La vie en prison est influencée de façon décisive par de nombreux paramètres tels que l’organisation des locaux ou leur dégradation, le maintien des liens familiaux, l’accès aux soins, au droit, à la formation, l’exercice d’un travail;
l’exposition à des traitements inhumains ou dégradants. Prison Insider fournit des fiches par pays fondées sur une information factuelle, sourcée et actualisée. Celles-ci dressent un état des lieux des politiques pénales, de leur mise en œuvre et des pratiques constatées.
Comparer
Prison Insider propose un outil permettant la comparaison des données sur les conditions de détention des différents pays. Choix des pays, sélection des critères de comparaison : chacun peut accéder à l’ensemble des informations et approfondir ses recherches sur une thématique ou une région géographique. Les dossiers thématiques explorent des thèmes tels que les conditions de détention des personnes condamnées à mort, les conséquences de la Covid-19 ou la prise en charge des personnes souffrant de troubles psychiques en prison.
Témoigner

Prison Insider privilégie une approche multimédia de l’information alliant le factuel et l’artistique. Le site propose des contenus différents à différents publics. Chacun peut percevoir la prison à travers le regard des personnes qui la vivent.
Les témoignages dépassent les aspects techniques et inscrivent l’expérience humaine au cœur de l’information. Ils mettent des mots, un récit et des images sur les conditions de détention vécues par des millions de personnes. Témoignages écrits ou vidéos, correspondances photographiques avec des prisonniers, portfolios contribuent à la richesse de l’information.
Son Histoire
L’initiative de créer Prison Insider est celle de Bernard Bolze, fondateur en 1990 de l’Observatoire international des prisons (OIP). Prison Insider naît, en 2015, de la volonté de réunir des compétences multiples autour d’objectifs communs : faire connaître les conditions de détention des personnes privées de liberté, promouvoir le respect de leur dignité et de leurs droits fondamentaux. L’OIP a publié, de 1993 à 1998, six rapports annuels faisant état des conditions de détention des personnes incarcérées dans un grand nombre de pays dans le monde.
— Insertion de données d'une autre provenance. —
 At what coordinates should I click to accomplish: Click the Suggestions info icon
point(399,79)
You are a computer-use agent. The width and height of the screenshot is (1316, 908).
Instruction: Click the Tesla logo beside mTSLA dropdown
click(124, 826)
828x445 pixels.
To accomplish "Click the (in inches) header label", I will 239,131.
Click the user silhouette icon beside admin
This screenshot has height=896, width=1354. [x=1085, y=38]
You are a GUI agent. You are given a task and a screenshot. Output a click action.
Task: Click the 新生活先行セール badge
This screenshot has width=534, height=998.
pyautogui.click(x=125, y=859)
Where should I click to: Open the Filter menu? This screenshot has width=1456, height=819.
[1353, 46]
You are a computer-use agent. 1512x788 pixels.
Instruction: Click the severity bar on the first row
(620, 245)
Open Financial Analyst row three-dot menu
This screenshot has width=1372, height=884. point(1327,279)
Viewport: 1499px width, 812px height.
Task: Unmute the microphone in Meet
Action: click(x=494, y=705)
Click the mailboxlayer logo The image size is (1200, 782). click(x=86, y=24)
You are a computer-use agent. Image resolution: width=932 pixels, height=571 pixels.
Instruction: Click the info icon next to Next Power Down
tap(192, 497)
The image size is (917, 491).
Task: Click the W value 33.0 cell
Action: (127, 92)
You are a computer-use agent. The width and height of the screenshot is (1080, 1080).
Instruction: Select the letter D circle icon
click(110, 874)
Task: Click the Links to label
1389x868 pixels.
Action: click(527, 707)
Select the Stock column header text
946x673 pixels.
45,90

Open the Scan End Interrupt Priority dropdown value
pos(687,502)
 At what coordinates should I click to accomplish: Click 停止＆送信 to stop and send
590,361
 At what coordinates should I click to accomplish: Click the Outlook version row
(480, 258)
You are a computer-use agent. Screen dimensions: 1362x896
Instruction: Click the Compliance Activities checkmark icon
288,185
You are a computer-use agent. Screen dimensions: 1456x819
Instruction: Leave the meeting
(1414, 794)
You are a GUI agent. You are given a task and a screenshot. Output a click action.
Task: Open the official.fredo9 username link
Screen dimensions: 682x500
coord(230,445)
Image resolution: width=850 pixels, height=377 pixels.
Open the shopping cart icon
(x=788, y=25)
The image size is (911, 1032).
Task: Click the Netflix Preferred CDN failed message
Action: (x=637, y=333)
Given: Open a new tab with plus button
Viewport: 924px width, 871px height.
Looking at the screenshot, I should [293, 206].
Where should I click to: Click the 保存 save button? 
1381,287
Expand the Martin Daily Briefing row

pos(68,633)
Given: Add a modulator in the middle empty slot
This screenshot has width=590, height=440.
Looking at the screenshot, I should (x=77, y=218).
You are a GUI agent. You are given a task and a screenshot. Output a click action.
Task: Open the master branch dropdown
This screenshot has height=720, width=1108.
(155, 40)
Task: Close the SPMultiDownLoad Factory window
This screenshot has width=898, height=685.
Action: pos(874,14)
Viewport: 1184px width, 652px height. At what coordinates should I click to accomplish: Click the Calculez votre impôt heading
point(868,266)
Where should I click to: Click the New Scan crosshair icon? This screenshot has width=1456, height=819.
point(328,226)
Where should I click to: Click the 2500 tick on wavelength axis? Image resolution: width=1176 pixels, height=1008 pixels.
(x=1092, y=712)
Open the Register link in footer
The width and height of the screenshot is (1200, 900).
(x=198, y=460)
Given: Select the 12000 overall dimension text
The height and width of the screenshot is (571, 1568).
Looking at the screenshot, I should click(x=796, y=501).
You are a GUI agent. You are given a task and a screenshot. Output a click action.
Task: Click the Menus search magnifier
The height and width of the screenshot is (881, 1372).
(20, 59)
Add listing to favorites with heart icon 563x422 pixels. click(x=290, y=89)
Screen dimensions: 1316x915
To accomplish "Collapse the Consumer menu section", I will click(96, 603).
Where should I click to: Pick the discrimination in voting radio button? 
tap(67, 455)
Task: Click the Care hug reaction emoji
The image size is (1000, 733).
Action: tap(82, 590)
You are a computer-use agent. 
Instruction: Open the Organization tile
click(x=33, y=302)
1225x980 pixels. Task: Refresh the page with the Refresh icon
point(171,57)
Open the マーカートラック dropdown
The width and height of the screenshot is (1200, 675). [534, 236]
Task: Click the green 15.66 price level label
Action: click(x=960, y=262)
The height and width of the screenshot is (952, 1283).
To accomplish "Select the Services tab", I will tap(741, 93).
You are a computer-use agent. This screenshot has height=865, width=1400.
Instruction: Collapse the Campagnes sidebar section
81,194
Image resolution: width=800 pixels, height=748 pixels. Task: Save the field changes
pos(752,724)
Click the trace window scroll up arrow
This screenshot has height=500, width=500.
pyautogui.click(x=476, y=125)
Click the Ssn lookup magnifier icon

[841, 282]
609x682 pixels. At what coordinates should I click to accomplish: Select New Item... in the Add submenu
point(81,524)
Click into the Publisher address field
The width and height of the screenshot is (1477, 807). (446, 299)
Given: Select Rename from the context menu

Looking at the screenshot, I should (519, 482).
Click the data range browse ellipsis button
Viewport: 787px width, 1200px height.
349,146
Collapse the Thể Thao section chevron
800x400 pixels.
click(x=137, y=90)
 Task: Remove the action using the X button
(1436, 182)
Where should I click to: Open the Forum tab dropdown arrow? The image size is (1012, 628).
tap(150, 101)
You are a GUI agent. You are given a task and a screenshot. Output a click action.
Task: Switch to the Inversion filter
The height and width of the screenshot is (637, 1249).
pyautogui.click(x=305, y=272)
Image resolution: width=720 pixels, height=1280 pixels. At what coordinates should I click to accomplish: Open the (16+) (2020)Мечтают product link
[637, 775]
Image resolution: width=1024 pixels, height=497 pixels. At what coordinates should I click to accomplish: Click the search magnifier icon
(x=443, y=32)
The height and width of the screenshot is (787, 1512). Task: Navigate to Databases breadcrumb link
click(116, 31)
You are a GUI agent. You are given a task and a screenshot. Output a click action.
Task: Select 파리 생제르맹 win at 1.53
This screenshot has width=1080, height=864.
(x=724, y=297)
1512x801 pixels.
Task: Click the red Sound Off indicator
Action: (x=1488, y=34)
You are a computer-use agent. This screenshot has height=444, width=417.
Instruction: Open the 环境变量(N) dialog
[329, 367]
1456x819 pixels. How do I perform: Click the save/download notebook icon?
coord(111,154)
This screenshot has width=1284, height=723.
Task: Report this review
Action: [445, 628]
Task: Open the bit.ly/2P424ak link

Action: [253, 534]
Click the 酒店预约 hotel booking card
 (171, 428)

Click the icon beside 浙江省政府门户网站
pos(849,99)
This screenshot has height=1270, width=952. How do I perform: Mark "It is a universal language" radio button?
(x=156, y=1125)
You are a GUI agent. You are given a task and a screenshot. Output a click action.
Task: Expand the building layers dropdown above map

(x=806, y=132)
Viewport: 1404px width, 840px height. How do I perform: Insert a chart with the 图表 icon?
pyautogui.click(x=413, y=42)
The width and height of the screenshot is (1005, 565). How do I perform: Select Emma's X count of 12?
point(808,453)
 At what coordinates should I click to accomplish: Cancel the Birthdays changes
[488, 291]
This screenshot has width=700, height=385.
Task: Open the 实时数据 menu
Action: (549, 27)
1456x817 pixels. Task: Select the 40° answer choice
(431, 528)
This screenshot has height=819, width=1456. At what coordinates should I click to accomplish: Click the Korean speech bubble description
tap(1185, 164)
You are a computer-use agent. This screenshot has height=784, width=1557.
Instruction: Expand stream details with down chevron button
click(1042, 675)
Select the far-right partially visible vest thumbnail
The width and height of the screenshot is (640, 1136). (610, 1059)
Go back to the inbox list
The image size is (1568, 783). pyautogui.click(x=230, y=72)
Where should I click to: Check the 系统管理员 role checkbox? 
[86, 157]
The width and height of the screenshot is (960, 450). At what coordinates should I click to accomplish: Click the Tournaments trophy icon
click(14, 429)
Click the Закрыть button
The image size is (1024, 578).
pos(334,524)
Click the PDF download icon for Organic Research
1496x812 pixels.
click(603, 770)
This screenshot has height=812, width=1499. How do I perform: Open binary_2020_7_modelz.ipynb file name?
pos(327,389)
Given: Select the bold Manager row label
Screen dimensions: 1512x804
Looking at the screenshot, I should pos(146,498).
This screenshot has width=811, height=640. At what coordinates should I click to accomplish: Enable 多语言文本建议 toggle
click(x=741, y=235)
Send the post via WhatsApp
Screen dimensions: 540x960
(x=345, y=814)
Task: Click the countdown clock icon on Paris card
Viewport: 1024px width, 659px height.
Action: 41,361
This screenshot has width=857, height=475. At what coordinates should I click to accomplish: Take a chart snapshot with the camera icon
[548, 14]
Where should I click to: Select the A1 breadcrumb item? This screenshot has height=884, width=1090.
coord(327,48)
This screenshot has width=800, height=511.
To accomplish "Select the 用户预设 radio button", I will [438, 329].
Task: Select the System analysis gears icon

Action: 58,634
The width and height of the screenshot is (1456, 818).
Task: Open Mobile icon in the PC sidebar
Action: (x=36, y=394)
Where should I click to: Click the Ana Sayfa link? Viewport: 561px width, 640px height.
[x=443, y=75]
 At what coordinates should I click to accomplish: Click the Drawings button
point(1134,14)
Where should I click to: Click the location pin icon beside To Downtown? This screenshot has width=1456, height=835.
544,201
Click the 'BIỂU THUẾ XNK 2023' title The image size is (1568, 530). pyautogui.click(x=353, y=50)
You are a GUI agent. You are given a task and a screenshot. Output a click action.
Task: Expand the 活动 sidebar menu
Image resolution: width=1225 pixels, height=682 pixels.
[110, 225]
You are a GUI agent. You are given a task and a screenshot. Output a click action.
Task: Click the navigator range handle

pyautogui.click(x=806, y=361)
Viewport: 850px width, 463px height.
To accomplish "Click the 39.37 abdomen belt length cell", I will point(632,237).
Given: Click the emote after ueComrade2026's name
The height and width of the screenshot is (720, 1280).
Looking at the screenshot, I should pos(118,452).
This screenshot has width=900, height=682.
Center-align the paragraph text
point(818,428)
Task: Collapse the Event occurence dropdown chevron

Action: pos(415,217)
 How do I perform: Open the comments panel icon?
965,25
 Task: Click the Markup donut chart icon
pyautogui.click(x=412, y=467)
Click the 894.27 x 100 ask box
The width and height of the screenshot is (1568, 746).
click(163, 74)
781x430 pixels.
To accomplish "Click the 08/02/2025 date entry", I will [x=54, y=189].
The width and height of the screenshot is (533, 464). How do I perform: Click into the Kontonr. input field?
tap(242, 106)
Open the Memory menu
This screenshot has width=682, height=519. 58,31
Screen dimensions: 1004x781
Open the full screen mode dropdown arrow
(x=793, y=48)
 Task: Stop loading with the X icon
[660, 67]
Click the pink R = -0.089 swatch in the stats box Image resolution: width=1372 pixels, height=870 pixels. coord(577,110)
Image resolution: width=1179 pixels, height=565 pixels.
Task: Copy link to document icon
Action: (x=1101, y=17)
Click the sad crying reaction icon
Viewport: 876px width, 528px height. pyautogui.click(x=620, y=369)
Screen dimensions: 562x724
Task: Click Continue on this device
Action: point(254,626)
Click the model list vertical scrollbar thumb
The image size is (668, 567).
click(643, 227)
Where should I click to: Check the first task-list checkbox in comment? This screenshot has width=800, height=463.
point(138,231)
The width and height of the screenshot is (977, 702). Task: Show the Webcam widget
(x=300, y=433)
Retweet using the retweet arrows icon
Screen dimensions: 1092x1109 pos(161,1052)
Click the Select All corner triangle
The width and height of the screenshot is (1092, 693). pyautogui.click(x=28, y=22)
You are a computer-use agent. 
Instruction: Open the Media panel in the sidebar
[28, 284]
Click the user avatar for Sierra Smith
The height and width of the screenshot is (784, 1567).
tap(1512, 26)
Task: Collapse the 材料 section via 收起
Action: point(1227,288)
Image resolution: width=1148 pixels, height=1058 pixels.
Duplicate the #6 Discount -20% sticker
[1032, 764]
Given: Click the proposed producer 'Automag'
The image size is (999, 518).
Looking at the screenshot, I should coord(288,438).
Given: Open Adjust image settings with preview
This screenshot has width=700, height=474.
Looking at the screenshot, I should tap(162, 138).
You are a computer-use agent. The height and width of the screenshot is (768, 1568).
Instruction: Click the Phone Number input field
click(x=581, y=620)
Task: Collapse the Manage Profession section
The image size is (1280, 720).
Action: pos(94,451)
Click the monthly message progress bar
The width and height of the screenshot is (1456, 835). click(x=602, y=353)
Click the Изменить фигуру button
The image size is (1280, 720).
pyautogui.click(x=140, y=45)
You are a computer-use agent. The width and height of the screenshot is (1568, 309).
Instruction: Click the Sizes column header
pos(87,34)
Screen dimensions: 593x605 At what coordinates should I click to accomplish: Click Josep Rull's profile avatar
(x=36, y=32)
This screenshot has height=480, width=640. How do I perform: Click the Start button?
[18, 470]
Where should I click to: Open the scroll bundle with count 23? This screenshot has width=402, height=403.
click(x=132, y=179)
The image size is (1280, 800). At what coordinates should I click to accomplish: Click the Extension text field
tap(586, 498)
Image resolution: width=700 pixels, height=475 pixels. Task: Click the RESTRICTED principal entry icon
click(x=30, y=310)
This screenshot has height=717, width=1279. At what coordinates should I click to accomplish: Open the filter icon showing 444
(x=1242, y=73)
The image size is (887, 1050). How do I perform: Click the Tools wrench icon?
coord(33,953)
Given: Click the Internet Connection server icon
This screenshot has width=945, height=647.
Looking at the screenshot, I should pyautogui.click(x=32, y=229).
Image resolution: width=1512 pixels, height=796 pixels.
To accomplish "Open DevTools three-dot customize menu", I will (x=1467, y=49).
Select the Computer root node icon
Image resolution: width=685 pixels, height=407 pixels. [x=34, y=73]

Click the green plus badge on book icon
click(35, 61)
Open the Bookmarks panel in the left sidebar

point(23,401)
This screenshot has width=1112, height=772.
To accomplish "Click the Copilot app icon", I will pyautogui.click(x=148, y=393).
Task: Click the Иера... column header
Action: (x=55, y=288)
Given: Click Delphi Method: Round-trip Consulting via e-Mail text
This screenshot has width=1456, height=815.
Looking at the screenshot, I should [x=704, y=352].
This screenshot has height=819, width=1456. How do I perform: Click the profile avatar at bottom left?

‘‘Prison Insider’’ naît du constat que plus de quinze ans après la disparition de la dimension internationale de l’OIP, ce travail reste nécessaire. Des personnes issues des milieux économiques, associatifs, institutionnels et universitaires se regroupent alors pour créer une formule contemporaine d’information.
Leurs travaux permettent, en 2017, la mise en ligne de ce site, accessible en trois langues : anglais, français et espagnol. Prison Insider est une association de droit français, dont les statuts sont déposés, le 31 août 2015, en préfecture du Rhône, Lyon, France. Au printemps 2014, Bernard Bolze, 63 ans, engage le projet Prison Insider. Il en quitte la direction en août 2019 et a rejoint le Conseil d’administration en tant qu’administrateur-fondateur, co-fondateur de fondateur de l’Observatoire international des prisons.